Exercises to complete -
1. In the hip resurfacing text, what is the reported incidence of femoral neck fracture?
2. Duplicate the passage of the hip resurfacing text that opens with the words containing "The potential advantages" and closes with "easier to revise.".
3. Rewrite more briefly the paragraph of the hip resurfacing text beginning "As yet we have limited information", keeping its main facts.

Selected extract -
A Birmingham hip resurfacing:

This bearing is a metal on metal cobalt chrome articulation which has extremely low wear properties compared to the conventional metal on plastic although the wear debris material is a lot smaller. 

The potential advantages of a hip resurfacing are stated as follows:

  • Less invasive - involves taking less bone off the femur.
  • Should it be necessary to revise a resurfacing more bone is available and therefore potentially easier to revise.
  • Quicker recovery.
  • Better activity.

However, there are also potential disadvantages.

  • May take slightly more bone off the acetabular side of the hip joint (this is a factor disputed in some scientific papers).
  • A risk that the femoral neck may fracture (a fact substantiated in the literature - incidence of 0.5 to 1.5%).
  • Effects of the release of material from the metal bearing - mainly cobalt and chromium metal ions.
  • Function may not be good as a standard hip replacement because of the potential of the femoral neck abutting or impinging on the rim of the acetabulum, particularly in flexion.

As yet we have limited information on the medium to long term outcomes of resurfacing versus total hip replacement.  The short term results from large epidemiological studies - joint registries particularly from Australia - would indicate a higher failure rate within the first three years of resurfacing compared to patients undergoing hip replacement.  It remains to be seen what the comparable outcomes will be at 10 years and 20 years which are the longer benchmark figures for joint replacement surgery.

Data excerpts -
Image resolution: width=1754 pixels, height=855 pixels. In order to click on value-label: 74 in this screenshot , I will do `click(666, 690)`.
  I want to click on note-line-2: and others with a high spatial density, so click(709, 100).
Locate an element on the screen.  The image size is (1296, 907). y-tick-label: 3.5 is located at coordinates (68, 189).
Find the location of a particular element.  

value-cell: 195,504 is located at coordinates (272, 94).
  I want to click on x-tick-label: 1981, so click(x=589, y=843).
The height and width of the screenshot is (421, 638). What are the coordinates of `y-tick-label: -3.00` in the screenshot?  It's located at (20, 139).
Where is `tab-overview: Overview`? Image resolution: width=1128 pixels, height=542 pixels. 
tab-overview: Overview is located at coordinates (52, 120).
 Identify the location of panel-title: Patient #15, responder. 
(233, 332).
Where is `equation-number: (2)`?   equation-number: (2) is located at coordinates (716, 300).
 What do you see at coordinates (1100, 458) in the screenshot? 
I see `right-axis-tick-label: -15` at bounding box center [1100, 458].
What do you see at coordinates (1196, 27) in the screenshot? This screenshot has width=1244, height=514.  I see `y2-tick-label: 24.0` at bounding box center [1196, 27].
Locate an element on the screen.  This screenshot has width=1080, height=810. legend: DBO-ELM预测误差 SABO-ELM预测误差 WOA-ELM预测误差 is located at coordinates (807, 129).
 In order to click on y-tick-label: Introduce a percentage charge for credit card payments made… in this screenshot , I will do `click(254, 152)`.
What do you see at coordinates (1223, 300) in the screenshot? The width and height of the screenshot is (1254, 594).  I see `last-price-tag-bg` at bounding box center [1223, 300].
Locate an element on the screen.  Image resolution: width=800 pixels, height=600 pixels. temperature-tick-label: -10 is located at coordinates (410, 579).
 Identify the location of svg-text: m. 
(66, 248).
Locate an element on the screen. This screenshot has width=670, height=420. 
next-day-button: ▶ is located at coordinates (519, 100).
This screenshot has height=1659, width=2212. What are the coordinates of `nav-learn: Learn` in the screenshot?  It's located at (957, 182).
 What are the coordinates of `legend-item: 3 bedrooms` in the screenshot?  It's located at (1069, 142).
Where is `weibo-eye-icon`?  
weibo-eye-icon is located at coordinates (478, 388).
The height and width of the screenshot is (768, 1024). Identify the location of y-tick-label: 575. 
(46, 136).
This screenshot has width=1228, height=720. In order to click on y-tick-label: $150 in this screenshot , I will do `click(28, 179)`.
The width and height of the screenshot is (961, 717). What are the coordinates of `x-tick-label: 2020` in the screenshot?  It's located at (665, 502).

Answer set -
1. 0.5 to 1.5%

2.
The potential advantages of a hip resurfacing are stated as follows:

  • Less invasive - involves taking less bone off the femur.
  • Should it be necessary to revise a resurfacing more bone is available and therefore potentially easier to revise.

3. Little is known yet about medium- to long-term outcomes of resurfacing compared with total hip replacement. Short-term data from large epidemiological studies, especially Australian joint registries, suggest resurfacing fails more often within the first three years. Comparable outcomes at 10 and 20 years, the longer benchmarks for joint replacement, remain to be seen.